The application reads messages from a local MSMQ queue, does some processing on each messages and after processing the messages, sends out response messages to another local MSMQ queue.

I am using an async loop to read messages from queue, dequeuing them as fast as possible and dispatching them for processing using Task.Run to launch the processing of each messages (and do not await on this Task.Run .. just attaching a continuation only faulted on it to log error). Each messages is processed concurrently, i.e there is no need to wait for a message to be fully processed before processing the next one.

At the end of the processing of a message, I am using the Send method of MessageQueue (somehow asynchronous but not really because it has to wait on disk write before returning -see System.Messaging - why MessageQueue does not offer an asynchronous version of Send).

For the benchmarks I am queuing 100K messages in the queue (approx 100MB total size for 100K messages) and then I launch the program. On two of my personal computers (SSD HD on one and SATA2 HD on the other with i7 CPU quadcores -8 logical proc-) I reach ~95% CPU usage for the duration of the program lifecyle (dequeuing the 100K messages, processing them and sending responses). Messages are dequeued as fast a possible, processed as fast as possible (CPU involved here) and then response for each message sent to different local queue.

Now on a virtual machine running non HT dual core CPU (have no idea what is the underlying disk but seems far less performant than mines... during benchmark, with Perfmon I can see avg disk sec/write arround 10-15 ms on this VM, whereas it is arround 2ms on my personal machines) when I am running the same bench, I only reach ~55% CPU (when I am running the same bench on the machine without sending response messages to queue I reach ~90% CPU).

I don't really understand what is the problem here. Seems clear that sending message to the queue is the problem and slows down the global processing of the program (and dequeuing of messages to be processed), but why would that be considering that I am using Task.Run to launch processing of each dequeued message and ultimately response sending, I would not expect CPU to be underutilized. Unless when one thread is sending a message it blocks other threads to run on the same core while it waits for the return (disk write) in which case it would maybe make sense considering latency is much higher than on my personal computers, but a thread waiting for I/O should not prevent other threads from running.

I am really trying to understand why I am not reaching at least 95% cpu usage on this machine. I am blindly saying this is due to poorer disk i/o performance, but still I don't see why it would lead to CPU underutilization considering I am running processing concurrently using Task.Run. It could also be some system problem completely unrelated to disk, but considering that MessageQueue.Send seems to be the problem and that this method ultimately writes messages to a memory mapped file + disk, I don't see where the performance issue could come from other than disk.
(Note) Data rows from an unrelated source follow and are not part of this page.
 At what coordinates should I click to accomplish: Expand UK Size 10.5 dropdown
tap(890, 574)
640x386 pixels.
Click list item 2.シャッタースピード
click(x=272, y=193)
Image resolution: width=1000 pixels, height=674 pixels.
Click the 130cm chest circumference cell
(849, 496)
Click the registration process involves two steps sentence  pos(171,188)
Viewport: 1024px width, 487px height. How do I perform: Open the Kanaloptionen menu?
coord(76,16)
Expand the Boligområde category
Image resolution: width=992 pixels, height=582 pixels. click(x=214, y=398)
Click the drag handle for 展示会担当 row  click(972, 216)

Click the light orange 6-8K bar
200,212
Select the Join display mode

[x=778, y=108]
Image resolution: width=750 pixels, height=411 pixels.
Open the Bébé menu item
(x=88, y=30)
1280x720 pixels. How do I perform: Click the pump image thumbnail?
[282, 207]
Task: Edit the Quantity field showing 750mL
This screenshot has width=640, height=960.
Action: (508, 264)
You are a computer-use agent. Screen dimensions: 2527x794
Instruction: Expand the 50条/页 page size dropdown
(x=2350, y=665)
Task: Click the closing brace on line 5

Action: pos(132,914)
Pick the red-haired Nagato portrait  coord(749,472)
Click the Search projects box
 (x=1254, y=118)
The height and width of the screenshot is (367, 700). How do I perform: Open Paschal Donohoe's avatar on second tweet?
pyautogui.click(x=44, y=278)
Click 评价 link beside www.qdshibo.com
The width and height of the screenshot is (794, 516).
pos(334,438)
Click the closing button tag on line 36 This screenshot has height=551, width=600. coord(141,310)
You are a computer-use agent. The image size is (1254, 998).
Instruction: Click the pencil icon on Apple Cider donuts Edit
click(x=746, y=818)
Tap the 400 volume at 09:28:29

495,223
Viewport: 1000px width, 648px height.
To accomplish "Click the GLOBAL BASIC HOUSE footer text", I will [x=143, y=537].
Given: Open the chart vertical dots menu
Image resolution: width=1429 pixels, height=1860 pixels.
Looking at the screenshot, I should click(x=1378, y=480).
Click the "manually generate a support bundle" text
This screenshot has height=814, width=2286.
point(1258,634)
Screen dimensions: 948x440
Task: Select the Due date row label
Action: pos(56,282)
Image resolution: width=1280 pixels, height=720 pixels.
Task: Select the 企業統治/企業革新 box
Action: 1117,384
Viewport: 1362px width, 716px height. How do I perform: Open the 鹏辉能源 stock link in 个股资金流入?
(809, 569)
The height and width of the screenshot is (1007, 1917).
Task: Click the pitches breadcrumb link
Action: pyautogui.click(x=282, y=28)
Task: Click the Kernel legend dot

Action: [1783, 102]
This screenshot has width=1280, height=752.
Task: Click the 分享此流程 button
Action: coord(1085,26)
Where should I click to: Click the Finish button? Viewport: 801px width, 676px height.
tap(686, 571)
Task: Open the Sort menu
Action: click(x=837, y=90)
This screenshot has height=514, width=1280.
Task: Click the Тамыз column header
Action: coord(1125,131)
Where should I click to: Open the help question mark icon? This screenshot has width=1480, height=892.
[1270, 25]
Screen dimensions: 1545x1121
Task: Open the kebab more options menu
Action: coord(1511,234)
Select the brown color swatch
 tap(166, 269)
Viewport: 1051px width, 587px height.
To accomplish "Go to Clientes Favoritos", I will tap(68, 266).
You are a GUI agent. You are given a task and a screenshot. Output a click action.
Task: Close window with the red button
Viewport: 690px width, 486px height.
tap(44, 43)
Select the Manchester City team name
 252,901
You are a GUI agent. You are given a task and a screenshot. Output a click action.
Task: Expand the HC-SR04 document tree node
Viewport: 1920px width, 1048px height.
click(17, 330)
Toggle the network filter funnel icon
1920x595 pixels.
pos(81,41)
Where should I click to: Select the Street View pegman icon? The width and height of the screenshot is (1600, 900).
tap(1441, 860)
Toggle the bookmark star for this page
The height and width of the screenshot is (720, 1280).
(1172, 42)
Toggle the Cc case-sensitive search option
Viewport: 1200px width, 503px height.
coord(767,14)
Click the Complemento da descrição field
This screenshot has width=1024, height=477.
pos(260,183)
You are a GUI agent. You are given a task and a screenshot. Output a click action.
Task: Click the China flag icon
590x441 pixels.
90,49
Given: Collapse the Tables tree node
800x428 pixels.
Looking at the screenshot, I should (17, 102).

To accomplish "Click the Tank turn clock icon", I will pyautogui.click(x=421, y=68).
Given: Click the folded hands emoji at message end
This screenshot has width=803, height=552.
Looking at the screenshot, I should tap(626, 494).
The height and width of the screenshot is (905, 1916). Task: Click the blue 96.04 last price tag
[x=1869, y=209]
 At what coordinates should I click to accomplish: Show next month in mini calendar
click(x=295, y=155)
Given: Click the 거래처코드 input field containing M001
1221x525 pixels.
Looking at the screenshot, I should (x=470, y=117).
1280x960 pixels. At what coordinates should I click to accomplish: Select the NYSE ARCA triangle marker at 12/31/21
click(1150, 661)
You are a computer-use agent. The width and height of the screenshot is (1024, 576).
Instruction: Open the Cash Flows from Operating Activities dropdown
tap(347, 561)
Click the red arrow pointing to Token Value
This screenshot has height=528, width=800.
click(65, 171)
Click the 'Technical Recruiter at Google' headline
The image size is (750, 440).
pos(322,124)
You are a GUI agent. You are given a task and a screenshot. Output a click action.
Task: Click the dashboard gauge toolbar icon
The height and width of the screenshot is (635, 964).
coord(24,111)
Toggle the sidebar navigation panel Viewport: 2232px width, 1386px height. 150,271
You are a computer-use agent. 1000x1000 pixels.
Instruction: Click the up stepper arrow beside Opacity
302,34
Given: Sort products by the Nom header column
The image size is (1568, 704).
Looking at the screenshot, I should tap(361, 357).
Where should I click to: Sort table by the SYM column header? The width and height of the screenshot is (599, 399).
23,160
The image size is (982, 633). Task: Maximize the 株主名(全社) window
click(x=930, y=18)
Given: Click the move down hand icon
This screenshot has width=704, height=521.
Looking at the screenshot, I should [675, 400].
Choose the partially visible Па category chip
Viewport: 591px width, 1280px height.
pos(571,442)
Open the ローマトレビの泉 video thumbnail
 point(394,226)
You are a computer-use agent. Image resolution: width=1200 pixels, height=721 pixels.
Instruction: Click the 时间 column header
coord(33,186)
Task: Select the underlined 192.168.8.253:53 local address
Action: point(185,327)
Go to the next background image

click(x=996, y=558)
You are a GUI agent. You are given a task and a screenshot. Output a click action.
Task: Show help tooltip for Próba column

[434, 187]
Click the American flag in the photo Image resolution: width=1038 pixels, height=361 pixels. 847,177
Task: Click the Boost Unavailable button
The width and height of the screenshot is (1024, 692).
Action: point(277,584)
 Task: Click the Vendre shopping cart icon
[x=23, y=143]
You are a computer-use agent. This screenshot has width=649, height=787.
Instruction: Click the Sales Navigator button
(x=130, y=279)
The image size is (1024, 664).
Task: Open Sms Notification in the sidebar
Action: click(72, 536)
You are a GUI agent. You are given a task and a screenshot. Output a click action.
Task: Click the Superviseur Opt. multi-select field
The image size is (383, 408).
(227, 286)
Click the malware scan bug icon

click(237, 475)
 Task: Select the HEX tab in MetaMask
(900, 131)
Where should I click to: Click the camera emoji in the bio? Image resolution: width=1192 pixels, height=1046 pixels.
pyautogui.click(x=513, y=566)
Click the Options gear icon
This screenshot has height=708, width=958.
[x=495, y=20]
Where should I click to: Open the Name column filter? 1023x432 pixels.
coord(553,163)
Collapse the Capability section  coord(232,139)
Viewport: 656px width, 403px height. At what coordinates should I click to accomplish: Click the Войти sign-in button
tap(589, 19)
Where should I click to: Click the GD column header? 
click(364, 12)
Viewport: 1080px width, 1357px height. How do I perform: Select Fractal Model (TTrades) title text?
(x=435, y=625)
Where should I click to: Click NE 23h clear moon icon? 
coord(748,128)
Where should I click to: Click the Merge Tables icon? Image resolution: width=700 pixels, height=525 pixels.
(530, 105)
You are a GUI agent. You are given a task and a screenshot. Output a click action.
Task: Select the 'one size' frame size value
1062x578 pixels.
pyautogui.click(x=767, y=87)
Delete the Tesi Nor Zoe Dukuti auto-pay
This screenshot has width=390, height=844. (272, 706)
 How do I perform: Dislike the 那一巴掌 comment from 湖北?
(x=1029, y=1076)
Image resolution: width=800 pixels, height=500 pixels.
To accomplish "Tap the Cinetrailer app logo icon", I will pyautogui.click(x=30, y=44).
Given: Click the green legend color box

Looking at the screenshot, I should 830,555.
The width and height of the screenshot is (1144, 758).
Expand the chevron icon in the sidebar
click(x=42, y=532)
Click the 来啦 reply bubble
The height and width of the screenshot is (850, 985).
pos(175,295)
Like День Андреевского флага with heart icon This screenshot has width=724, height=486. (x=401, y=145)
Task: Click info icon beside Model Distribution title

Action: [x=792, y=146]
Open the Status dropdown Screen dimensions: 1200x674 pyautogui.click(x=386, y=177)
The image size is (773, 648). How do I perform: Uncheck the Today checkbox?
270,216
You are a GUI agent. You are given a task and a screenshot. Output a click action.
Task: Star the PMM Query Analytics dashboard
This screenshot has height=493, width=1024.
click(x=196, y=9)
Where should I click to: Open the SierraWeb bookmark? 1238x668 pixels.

It is of course for sure a system performance issue as the program maximize CPU usage on my own computers, but I need to find what the bottleneck is exactly on the VM system, and why exactly it is affecting the concurrency / speed of my application.

Any idea ?

11 Answers

Up Vote 7 Down Vote
100.1k
Grade: B

Based on your description, it's likely that the bottleneck in your application is indeed related to disk I/O performance, particularly when sending messages to the MSMQ queue. Even though you are using Task.Run to process messages concurrently, the Send method of MessageQueue ultimately relies on disk writing, which can cause blocking and reduce CPU utilization when disk I/O performance is poor.

In a virtual machine environment, disk I/O performance can be significantly lower than on a physical machine, which can exacerbate this issue. When a thread is waiting for disk I/O to complete, it can indeed prevent other threads from running on the same core, leading to reduced CPU utilization.

However, it's worth noting that even if each thread is waiting for disk I/O, the operating system's scheduler should still be able to switch to other runnable threads on the same core, so you might still expect to see higher CPU utilization than what you're observing.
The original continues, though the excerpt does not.